Naquele tempo, os milhos eram diferentes em cor, textura e tamanho - e tinham diferentes utilizações. Provavelmente o milho foi encontrado pelos índios, no Brasil, no Acre, próximo a região que hoje é a capital Rio Branco. Próximo também aos sítios arqueológicos denominados de Terra Preta de índio. Para quem nunca ouviu falar disso, vale a pena uma pesquisa. Surpreendentemente, descobriu-se nas últimas décadas aquele que vem a ser talvez o solo mais fértil e resistente já visto e produzido pela ação dos índios há mais de 4 mil anos. É uma faixa de terra preta e profunda no solo. 
 
Não se sabe ao certo a razão dessa criação, especula-se que possa ser ritualística, por se tratar da queima de matéria orgânica depositada no solo por séculos. Pensa-se que possa ser proposital, uma vez que o solo daquela região, Bacia Amazônica, é fraco e perde nutrientes como nenhum outro. Essa deposição de matéria orgânica pode ter sido feita justamente com intuito de fertilização. 
 
Mas voltando ao milho, para os índios Guaranis, não era qualquer coisa, tinha status de coisa criada, cercado de rituais, constituíram a “religião do milho” e a liturgia das bênçãos, ou Angá, se estendia: queima do roçado, véspera do plantio, milho com meio metro - quando se formam os grãos -, milho verde, preparo das primeiras comidas com milho verde e, finalmente, o preparo da primeira chicha de milho verde. 
 
Pensando aqui, no nosso umbigo, 500 anos depois, usufruímos ativamente de um legado sagrado. E sem qualquer cerimônia fazemos dele o uso que bem queremos e necessitamos. Não dá para comparar, afinal são 500 anos. Mas o tempo marcado em anos perde importância quando nos percebemos parte de um caminhar. O simples gesto de uma mãe que observa seu filho comer milho numa cuia de cerâmica pode ser a chave da conexão entre o passado, o presente e o porvir.
 
 
DICA DA SEMANA
 
Chás
Tenho duas dicas sobre como fazer um bom chá. Quase todo mundo faz chá de qualquer jeito, já que brasileiro pensa que chá é para doente, ou melhor, contra as doenças.

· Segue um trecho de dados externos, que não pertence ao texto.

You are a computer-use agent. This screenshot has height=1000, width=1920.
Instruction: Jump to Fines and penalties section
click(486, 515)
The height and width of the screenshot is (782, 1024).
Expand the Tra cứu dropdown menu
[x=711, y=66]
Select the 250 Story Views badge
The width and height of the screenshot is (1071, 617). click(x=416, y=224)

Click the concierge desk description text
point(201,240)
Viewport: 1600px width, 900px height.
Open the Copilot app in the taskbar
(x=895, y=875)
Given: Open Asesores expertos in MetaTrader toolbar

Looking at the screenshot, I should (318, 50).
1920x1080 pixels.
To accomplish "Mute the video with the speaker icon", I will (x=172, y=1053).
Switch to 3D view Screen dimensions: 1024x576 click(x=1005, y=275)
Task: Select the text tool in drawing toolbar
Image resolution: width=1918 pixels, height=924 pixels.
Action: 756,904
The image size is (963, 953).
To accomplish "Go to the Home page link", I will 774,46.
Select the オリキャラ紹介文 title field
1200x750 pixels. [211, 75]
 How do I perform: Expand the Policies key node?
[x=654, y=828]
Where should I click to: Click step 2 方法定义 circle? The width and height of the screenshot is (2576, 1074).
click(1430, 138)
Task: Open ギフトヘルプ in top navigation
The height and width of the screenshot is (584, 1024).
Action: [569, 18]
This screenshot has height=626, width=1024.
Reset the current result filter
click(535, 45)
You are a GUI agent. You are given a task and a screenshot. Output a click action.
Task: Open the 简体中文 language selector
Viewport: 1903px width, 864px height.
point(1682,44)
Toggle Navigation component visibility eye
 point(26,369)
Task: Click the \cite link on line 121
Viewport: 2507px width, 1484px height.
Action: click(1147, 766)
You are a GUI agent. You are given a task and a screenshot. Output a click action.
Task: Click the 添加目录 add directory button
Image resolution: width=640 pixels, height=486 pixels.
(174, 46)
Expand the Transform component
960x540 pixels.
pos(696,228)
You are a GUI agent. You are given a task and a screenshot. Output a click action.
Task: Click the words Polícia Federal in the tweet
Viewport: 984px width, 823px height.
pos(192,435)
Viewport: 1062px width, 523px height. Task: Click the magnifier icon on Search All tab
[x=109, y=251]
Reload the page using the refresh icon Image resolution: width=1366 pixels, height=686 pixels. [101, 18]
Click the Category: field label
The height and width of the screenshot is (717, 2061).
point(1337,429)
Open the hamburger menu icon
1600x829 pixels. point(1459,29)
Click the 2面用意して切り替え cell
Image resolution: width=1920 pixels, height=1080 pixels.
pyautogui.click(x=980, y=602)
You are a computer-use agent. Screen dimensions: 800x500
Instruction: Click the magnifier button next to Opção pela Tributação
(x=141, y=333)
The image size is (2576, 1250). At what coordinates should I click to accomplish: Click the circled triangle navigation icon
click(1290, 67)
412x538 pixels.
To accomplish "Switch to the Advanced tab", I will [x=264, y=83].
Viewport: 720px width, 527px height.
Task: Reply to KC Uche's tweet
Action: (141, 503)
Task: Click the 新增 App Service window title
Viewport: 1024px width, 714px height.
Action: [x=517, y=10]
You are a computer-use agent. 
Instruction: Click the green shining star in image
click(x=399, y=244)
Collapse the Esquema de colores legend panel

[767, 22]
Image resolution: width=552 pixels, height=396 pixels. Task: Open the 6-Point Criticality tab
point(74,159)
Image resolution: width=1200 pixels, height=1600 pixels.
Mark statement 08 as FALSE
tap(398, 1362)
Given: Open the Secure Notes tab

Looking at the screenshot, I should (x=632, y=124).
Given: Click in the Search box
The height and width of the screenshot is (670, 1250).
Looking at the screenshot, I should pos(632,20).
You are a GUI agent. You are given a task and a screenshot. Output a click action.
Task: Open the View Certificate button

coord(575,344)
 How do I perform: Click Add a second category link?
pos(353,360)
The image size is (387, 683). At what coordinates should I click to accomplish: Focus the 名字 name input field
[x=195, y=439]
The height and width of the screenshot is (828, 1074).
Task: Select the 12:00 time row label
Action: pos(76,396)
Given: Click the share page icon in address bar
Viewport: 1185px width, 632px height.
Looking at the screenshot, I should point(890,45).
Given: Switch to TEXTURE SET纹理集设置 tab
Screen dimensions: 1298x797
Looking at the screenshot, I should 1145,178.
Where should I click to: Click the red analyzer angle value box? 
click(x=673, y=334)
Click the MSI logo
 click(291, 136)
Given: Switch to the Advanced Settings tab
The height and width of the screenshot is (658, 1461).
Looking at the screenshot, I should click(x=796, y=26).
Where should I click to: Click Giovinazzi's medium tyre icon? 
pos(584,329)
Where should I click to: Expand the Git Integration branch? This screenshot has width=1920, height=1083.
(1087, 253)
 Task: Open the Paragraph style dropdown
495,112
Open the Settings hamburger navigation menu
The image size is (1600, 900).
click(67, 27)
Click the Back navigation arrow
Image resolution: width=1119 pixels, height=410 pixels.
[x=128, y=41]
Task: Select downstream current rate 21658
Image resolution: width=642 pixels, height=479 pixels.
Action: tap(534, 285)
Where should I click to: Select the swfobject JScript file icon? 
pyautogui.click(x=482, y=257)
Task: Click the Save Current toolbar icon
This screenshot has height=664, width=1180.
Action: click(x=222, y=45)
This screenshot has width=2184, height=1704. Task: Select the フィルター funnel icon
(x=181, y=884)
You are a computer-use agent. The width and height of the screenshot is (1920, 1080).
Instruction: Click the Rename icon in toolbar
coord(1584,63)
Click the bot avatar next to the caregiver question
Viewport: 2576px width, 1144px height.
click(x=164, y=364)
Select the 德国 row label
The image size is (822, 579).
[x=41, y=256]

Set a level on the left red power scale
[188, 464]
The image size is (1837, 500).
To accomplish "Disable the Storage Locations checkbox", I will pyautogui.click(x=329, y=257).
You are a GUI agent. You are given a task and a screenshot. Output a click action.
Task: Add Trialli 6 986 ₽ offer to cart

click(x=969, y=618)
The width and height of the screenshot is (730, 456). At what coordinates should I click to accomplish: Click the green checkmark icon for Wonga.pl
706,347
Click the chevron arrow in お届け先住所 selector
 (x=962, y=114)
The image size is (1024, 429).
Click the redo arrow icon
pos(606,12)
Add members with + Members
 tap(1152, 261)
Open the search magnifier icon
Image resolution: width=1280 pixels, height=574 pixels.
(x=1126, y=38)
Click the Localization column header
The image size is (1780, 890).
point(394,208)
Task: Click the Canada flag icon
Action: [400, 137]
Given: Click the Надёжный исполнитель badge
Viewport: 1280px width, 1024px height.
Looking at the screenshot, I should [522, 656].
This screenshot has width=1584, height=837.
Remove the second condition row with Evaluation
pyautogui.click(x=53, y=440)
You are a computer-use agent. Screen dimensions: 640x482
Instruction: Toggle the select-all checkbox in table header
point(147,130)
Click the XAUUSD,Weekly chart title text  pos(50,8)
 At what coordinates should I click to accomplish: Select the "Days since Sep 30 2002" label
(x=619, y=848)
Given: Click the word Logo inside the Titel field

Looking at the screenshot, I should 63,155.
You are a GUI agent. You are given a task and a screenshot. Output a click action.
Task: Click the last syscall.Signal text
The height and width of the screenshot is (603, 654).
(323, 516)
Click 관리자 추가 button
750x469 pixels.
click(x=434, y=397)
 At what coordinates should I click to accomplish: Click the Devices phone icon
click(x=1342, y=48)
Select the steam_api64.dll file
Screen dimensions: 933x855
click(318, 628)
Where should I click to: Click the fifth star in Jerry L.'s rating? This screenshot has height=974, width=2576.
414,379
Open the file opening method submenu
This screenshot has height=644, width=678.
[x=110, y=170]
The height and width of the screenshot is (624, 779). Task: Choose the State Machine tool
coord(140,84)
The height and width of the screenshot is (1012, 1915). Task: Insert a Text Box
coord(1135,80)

Mas a gente vê aqui e ali uma mudança, pena que, em grande parte, em desfavor das nossas deliciosas ervas frescas.
 
São para o chá de hibisco as minhas dicas. Quem já fez pode ter achado o chá meio azedo demais e coloca poucas flores, assim ele fica fraco e sem gosto. O segredo é: Primeiro a infusão, não se coloca toda a água de uma vez. Uma xícara das flores de hibisco em ½ litro de água por 20 minutos, coa e depois acrescenta mais ½ litro de água fria ou gelada. Outra coisa: Esse chá funciona melhor gelado que quente. Por isso na hora de servir pegue um copo cheio de gelo, despeje o chá e adoce a gosto. Se quiser incrementar coloque uma rodela de limão siciliano ou, na falta desse, uma rodela de laranja e outra de limão Taiti ou cravo - fica bem parecido.